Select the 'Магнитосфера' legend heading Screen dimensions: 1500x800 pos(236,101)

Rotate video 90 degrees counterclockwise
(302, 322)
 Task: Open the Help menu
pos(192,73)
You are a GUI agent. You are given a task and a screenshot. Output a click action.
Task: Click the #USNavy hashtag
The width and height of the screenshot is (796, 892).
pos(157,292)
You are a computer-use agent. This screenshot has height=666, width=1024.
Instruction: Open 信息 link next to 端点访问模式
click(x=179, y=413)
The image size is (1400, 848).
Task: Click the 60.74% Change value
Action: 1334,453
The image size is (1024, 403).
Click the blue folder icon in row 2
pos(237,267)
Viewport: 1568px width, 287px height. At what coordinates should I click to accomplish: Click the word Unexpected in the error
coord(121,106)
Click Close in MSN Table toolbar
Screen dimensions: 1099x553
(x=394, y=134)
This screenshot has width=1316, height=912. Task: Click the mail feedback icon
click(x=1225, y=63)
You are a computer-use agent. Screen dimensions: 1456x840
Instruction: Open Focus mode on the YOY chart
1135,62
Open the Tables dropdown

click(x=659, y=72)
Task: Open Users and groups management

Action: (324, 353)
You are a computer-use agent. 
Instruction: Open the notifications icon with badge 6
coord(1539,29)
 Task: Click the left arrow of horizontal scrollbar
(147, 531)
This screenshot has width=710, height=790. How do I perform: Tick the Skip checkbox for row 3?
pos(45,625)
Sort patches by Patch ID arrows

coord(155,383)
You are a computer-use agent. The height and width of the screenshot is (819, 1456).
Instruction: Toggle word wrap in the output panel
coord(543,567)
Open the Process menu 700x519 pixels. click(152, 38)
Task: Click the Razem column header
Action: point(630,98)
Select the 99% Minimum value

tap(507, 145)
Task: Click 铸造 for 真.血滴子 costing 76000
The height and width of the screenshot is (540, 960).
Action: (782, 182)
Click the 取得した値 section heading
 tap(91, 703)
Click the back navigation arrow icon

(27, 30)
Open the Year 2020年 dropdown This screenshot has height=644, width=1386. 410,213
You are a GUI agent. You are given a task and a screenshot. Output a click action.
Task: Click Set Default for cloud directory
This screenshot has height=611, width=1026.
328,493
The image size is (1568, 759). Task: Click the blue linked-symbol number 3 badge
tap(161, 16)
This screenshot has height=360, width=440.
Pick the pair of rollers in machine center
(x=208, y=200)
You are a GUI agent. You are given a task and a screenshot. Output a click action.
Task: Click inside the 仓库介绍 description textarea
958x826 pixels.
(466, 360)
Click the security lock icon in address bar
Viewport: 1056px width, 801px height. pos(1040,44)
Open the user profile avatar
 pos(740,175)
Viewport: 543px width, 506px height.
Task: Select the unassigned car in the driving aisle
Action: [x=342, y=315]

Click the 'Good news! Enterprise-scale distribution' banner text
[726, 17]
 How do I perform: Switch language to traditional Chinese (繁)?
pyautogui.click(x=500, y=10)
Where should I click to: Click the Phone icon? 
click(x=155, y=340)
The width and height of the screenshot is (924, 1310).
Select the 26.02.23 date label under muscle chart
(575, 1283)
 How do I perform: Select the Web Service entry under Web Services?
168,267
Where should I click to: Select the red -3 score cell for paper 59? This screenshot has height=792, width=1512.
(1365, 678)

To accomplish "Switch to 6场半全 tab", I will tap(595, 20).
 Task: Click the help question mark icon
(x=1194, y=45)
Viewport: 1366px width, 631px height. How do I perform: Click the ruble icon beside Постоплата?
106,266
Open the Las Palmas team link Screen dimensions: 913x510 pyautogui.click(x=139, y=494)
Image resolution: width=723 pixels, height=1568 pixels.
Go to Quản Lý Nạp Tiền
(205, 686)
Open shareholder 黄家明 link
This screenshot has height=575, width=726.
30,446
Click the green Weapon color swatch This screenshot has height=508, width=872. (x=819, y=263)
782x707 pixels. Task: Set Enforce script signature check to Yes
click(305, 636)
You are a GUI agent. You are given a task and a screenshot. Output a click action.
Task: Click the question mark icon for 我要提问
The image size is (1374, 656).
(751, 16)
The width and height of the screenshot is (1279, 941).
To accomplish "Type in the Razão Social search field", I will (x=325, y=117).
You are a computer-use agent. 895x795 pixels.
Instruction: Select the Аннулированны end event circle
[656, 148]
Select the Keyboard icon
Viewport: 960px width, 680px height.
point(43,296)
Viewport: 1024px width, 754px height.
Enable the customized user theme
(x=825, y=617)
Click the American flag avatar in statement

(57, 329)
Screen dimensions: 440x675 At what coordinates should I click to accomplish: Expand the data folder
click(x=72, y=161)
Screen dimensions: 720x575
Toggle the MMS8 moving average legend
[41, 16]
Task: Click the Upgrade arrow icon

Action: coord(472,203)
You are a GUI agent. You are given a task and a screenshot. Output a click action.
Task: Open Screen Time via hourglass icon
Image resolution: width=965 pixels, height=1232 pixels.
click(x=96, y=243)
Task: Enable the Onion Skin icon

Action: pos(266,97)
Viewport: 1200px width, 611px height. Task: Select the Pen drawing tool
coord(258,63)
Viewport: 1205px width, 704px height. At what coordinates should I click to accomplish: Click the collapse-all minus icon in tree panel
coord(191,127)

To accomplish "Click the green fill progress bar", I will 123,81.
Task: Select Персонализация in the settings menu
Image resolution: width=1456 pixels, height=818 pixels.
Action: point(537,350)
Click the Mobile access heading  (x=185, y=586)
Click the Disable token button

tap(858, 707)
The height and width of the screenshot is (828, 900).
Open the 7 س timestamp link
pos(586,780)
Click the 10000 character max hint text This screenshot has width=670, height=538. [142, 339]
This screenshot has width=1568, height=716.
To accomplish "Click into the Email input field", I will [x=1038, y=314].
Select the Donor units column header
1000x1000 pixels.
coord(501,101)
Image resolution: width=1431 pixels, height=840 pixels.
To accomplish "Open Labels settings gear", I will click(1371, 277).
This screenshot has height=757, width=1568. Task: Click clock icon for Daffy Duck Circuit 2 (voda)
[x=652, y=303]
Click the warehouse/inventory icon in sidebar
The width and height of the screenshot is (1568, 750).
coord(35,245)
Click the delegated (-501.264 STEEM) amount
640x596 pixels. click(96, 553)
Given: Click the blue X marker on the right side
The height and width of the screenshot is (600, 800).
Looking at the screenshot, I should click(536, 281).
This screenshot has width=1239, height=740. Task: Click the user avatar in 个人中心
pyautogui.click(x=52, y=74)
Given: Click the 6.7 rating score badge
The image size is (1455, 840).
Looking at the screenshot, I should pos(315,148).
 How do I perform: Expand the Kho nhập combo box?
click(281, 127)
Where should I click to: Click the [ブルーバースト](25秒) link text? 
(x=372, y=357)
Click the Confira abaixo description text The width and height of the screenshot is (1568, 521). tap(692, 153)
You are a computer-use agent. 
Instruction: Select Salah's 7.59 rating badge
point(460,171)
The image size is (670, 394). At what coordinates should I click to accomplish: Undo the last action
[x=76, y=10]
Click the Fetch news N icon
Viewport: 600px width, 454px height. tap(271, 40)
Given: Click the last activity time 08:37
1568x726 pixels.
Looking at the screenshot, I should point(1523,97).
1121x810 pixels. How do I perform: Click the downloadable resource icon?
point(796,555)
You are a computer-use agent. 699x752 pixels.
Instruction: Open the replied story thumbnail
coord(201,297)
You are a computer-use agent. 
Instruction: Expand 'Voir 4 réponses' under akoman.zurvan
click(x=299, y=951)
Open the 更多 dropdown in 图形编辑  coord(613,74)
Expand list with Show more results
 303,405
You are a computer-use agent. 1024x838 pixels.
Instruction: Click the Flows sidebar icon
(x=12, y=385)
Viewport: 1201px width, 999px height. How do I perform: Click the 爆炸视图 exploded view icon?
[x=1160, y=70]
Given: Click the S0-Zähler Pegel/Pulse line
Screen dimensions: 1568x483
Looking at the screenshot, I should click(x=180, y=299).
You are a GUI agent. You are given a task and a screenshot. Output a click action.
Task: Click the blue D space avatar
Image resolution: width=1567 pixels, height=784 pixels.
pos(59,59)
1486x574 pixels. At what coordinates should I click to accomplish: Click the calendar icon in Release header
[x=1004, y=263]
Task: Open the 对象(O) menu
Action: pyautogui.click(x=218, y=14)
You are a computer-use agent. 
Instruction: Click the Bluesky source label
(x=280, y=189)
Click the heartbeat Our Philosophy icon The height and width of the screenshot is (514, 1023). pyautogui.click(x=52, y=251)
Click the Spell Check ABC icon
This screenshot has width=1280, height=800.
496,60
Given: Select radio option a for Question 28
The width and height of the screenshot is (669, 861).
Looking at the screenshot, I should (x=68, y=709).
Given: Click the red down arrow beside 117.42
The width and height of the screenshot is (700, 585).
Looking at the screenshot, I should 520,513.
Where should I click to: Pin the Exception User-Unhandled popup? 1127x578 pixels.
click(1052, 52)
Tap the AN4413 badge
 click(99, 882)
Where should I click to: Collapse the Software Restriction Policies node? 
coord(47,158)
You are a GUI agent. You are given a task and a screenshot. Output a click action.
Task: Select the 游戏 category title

○ ○ ○ ○ ○

Would you please filter the lines above and copy every one that includes "computer"?

**Written solution:**
You are a computer-use agent. This screenshot has height=666, width=1024.
You are a computer-use agent. Screen dimensions: 1456x840
You are a computer-use agent. 
You are a computer-use agent. The height and width of the screenshot is (819, 1456).
You are a computer-use agent. 895x795 pixels.
You are a computer-use agent. 
You are a computer-use agent. 699x752 pixels.
You are a computer-use agent. 
You are a computer-use agent. 1024x838 pixels.
You are a computer-use agent. 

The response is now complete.